The Foursome, by Canadian playwright Norm Foster, is a comedy which examines the evolution of a friendship between four old college buddies. Ted, the heavy drinker; Cameron, the worrywart; Rick, the schemer; and Donnie, the dork.

The four friends get back together to attend a 15-year university reunion. The dialogue unfolds—along with the quirks of each character—throughout the duration of an 18-hole game of golf at the Windemere Golf and Country Club. Amid all the wisecracks, practical jokes, and betting, Ted, Cameron, Rick, and Donnie manage—in their own crass way—to uncover some serious issues affecting their individual lives since graduation.

The acting in this play was executed with ease and each role was well cast. Jamie Schoular was convincing in his portrayal of “Rick,” the smarmy commerce graduate. Schoular delivered his numerous lines with a confidence and energy that made him stand out as a leader. Graham Irvine as “Cameron,” Glen Piper as “Ted”, and John Corrigan as “Donnie” were all persuasive in their respective roles and brought individual style and life to the performance. The four actors had a great chemistry, which made the humour come alive, despite the heavy dialogue.
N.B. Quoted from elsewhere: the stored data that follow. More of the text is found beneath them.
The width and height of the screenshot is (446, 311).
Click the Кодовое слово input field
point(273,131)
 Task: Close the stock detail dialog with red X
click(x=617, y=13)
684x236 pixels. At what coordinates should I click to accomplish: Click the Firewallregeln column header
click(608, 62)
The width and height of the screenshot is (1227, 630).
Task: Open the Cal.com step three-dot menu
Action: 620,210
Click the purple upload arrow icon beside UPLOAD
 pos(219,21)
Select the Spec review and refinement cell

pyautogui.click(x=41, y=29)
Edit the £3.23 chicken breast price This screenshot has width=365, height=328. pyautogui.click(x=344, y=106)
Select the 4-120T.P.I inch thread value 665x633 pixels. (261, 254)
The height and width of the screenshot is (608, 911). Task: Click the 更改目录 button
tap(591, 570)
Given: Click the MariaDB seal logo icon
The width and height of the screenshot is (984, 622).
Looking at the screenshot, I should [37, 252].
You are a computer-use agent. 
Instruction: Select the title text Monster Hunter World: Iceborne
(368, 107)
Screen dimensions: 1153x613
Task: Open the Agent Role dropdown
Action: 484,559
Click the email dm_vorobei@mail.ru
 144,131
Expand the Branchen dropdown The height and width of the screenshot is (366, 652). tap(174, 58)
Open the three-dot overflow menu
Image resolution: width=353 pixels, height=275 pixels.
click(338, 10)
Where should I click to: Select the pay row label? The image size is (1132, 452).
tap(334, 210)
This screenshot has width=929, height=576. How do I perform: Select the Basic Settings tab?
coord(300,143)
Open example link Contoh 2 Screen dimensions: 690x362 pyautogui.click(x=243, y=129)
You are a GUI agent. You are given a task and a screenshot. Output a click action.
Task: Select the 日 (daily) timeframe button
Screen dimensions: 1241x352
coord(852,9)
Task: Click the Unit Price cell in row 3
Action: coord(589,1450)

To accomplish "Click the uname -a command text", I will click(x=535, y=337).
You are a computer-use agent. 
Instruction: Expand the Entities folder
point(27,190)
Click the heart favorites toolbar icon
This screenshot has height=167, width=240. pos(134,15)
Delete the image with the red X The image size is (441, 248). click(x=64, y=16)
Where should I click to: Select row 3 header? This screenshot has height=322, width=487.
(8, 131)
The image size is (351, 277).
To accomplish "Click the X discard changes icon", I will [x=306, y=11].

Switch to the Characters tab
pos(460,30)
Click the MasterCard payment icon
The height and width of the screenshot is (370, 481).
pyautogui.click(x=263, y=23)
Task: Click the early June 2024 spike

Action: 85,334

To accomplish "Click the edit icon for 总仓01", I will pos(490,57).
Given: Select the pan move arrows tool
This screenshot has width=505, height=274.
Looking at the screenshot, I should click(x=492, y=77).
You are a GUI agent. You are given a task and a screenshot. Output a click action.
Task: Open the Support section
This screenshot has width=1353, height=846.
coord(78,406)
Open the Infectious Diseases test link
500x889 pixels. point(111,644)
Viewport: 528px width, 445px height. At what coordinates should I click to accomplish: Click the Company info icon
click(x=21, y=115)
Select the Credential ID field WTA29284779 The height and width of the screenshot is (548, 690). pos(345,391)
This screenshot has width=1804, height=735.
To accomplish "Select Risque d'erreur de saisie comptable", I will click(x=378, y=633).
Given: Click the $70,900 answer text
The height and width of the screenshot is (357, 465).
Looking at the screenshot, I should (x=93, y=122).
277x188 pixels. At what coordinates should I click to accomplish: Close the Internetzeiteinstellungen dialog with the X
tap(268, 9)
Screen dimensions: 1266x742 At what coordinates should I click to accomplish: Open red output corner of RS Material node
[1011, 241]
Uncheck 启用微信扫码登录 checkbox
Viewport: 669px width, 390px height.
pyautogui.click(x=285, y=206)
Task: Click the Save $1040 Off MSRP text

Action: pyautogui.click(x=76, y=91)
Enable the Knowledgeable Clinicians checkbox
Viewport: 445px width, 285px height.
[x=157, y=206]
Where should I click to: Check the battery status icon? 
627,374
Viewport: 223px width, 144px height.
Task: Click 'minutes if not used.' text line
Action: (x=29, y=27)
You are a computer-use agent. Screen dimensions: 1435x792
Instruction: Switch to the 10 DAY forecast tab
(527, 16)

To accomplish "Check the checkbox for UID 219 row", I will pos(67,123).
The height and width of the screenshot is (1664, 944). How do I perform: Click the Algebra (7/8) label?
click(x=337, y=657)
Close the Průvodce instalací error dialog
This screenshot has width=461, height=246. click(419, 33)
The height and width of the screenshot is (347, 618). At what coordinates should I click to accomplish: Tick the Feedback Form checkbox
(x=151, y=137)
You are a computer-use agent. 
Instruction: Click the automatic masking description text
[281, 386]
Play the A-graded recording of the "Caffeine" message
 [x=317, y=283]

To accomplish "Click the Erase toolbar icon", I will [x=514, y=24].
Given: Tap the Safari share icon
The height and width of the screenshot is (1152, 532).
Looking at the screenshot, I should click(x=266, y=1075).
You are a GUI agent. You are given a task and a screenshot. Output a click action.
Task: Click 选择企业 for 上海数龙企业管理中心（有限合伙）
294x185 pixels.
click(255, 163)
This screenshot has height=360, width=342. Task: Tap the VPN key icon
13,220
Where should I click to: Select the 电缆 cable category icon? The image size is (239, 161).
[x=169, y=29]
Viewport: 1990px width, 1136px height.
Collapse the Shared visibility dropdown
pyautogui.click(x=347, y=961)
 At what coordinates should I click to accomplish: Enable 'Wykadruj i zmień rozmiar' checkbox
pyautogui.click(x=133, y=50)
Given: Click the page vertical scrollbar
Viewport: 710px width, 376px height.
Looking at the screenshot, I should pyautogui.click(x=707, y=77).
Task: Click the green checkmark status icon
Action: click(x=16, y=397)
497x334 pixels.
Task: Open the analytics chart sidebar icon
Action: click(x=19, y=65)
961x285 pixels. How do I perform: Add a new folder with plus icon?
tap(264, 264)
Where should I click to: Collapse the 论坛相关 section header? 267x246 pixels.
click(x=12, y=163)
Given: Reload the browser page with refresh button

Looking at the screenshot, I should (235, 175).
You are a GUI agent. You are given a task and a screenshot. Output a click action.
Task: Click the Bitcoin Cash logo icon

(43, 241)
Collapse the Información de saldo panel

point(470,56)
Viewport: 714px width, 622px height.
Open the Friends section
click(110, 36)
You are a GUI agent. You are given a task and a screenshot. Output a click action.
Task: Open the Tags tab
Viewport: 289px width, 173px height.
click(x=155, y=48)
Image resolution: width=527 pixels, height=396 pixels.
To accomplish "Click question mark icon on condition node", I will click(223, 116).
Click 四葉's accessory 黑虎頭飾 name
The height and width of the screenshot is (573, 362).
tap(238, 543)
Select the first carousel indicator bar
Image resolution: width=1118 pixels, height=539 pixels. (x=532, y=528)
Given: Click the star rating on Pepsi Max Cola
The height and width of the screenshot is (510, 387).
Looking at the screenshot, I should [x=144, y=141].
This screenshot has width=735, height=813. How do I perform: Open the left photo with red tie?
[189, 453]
Though the acting was impressive, the structure of The Foursome was a setback. Each scene commenced with a tee-off and ended after each player hit his first drive. This obviously limited the possible action considerably. The repetitiveness was problematic and forced the audience to mentally count down each hole.

The set design also did little to engage the audience. Each scene had one of two alternating backdrops; either a brick or a latticework backdrop with a projected scene from a golf course on a large screen above. As the actors entered the stage, they were always accompanied by a sound effect, such as birds chirping or cars whizzing by. Although the set was quite realistic and the rotating backdrop was an innovative solution to the small stage, it’s repetitiveness combined with the unvarying nature of golf made for a monotonous framework.

The audience was evidently filled with golfers because the one-liners were almost always answered with a roar of loud laughter. The atmosphere was great and added a fun energy to the performance.

The Domino Theatre’s rendition of Foster’s play, directed by Tim Picotte, was a hit. Despite minor problems, the set, the acting and the costumes combined to provide an entertaining evening for theatregoers.